Epithelioid Sarcomas (ESs) are characterized by a locally aggressive behavior and a propensity for lymphatic and metastatic spread.  Current therapy follows general STS treatment guidelines with complete surgical resection being the desired (when possible) approach; the impact of chemotherapy and radiotherapy is not well defined, but seems minimal.  Five-year survival rates of 60% to 75% have been reported.  Survival continues to decrease with time and 10YDSS rates of ~40-50% have been observed, a critical factor when taking into account the commonly young age at ES presentation; proximal ES outcomes are even less favorable.  Loss of INI1, the product of the hSNF5/SMARCB1/BAF47 gene first identified as a tumor suppressor in malignant rhabdoid tumors, has recently been demonstrated to occur in the majority of ES.  This molecular alteration potentially drives a pro-tumorigenic intra-cellular epigenetic landscape.  Our preliminary studies suggest that ES cells are markedly sensitive to histone deacetylase inhibition (HDACi) and we hypothesize that this occurs through the reversal of INI1-loss driven gene expression deregulations.
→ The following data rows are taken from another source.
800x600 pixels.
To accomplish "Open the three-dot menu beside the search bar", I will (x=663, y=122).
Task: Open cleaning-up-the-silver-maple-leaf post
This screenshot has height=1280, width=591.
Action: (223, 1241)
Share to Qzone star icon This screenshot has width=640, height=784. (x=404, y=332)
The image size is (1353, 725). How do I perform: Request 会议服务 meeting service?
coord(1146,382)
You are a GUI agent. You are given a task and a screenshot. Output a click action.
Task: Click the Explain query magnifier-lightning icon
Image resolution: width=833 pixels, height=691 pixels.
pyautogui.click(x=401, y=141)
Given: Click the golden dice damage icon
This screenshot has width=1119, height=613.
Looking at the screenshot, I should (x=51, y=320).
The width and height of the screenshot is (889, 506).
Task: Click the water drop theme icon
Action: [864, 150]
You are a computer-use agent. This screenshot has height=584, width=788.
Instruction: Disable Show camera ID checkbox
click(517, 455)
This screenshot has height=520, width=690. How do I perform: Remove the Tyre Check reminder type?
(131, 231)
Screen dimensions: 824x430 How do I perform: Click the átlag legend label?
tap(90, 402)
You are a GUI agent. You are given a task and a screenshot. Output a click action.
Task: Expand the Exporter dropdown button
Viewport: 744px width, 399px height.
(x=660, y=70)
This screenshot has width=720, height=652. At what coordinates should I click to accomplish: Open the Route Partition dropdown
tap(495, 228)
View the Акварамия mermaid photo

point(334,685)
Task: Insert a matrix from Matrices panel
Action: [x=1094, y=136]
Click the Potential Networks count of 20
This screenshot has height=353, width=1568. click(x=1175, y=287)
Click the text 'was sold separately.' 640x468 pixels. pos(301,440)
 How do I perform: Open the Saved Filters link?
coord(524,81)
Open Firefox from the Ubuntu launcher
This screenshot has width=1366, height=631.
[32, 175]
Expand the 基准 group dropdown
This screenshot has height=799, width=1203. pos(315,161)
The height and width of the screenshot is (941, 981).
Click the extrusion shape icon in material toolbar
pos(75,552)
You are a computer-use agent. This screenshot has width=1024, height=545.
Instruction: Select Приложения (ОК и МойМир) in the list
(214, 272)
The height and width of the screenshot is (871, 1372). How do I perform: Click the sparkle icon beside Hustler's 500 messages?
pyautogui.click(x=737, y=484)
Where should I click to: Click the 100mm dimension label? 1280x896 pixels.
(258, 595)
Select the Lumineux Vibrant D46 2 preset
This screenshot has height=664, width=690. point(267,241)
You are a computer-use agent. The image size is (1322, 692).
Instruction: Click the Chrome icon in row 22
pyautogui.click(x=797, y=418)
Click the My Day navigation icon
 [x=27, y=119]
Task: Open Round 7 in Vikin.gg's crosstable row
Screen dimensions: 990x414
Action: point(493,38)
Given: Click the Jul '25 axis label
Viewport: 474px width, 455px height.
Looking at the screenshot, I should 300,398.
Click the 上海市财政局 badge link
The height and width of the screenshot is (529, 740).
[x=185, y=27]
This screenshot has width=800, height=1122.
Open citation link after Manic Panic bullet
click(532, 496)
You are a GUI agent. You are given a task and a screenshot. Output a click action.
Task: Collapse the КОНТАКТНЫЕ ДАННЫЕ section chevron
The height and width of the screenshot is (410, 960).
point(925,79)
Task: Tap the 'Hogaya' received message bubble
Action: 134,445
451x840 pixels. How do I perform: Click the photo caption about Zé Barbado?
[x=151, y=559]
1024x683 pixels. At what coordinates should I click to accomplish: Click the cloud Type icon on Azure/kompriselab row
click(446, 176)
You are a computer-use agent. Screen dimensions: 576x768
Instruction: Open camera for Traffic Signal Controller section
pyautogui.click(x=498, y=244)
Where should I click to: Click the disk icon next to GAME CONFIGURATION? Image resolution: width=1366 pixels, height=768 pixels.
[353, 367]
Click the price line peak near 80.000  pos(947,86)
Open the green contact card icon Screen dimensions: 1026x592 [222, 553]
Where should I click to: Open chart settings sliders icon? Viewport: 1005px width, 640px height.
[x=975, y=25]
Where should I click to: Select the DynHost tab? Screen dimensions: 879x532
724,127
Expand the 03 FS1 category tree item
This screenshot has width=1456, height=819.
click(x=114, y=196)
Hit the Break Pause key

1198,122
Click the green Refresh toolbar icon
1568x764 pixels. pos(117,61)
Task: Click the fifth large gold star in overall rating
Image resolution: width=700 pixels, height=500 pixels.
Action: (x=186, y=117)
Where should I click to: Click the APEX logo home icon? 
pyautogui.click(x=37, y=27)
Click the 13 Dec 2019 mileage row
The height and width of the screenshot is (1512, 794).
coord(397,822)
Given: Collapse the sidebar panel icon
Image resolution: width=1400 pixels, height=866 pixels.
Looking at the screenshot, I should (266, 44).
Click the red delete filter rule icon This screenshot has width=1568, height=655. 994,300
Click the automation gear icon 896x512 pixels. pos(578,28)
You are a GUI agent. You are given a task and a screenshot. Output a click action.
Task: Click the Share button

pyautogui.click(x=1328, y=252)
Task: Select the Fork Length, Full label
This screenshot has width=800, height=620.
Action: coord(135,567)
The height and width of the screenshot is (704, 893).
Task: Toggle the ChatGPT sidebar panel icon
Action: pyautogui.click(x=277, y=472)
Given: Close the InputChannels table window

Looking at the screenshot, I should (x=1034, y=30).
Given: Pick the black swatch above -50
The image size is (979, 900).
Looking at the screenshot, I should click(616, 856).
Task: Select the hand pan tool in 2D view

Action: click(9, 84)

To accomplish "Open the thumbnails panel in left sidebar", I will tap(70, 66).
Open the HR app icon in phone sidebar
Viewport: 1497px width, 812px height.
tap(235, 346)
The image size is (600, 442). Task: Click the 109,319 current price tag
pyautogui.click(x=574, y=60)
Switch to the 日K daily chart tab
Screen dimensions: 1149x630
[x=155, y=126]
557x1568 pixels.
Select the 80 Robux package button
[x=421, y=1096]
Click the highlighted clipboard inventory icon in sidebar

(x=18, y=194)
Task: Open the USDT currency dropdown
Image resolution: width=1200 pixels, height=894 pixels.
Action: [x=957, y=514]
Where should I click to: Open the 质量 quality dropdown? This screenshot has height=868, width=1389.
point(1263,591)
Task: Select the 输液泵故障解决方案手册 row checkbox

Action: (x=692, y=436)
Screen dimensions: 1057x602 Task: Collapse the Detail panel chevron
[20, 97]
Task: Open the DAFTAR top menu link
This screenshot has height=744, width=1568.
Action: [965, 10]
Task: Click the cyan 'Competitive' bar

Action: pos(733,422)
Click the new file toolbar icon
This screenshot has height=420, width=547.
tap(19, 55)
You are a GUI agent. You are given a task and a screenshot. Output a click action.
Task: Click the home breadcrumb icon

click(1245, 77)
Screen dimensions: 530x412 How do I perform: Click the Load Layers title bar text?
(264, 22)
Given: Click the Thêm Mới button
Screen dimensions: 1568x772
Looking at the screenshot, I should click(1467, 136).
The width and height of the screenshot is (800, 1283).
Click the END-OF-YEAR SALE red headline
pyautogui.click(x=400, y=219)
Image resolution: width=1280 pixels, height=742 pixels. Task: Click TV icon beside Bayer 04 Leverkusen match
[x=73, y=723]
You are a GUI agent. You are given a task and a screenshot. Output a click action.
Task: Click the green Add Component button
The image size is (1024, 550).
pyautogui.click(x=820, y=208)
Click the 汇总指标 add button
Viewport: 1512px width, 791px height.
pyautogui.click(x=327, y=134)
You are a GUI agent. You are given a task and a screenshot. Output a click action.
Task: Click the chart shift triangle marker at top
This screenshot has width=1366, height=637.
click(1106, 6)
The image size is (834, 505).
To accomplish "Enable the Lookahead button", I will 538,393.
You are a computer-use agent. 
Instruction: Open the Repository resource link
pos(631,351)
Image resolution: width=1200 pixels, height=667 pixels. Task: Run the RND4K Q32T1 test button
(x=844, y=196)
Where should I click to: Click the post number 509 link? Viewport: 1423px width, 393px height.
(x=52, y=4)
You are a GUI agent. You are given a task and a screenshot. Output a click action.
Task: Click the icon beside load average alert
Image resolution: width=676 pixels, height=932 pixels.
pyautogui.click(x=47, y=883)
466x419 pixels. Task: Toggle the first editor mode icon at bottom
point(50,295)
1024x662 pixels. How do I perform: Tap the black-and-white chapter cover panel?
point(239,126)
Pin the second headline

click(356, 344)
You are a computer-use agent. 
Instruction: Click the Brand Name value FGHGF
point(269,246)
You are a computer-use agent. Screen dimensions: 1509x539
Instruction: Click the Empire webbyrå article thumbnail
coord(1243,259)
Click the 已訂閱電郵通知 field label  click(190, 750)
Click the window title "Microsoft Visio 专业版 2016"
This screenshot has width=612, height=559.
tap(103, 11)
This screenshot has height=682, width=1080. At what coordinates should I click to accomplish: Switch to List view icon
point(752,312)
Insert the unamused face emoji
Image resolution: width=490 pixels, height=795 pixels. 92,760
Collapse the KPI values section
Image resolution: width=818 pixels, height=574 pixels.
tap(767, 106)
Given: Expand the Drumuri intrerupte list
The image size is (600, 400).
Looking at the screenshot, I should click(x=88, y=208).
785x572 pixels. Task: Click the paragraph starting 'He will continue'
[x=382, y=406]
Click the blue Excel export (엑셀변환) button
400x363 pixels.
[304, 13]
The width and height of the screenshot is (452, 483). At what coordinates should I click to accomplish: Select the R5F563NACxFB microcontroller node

We propose the following molecularly-driven translational Aims:
Aim#1: To unravel INI1-loss dependent ES gene expression signatures and evaluate whether HDACis can reverse these pro-tumorigenic profiles and induce epigenetic reprogramming
Aim#2: To examine the effects of HDACis on ES cellular properties in vitro and on the growth, recurrence, and metastasis of ES in vivo

HDACi are currently being clinically tested as an anti-cancer therapeutic approach in a large and diverse array of malignancies.  Insights derived from our proposed studies will enhance our understanding of ES biology and will hopefully lay the foundation for future HDACi-based clinical trials for ES.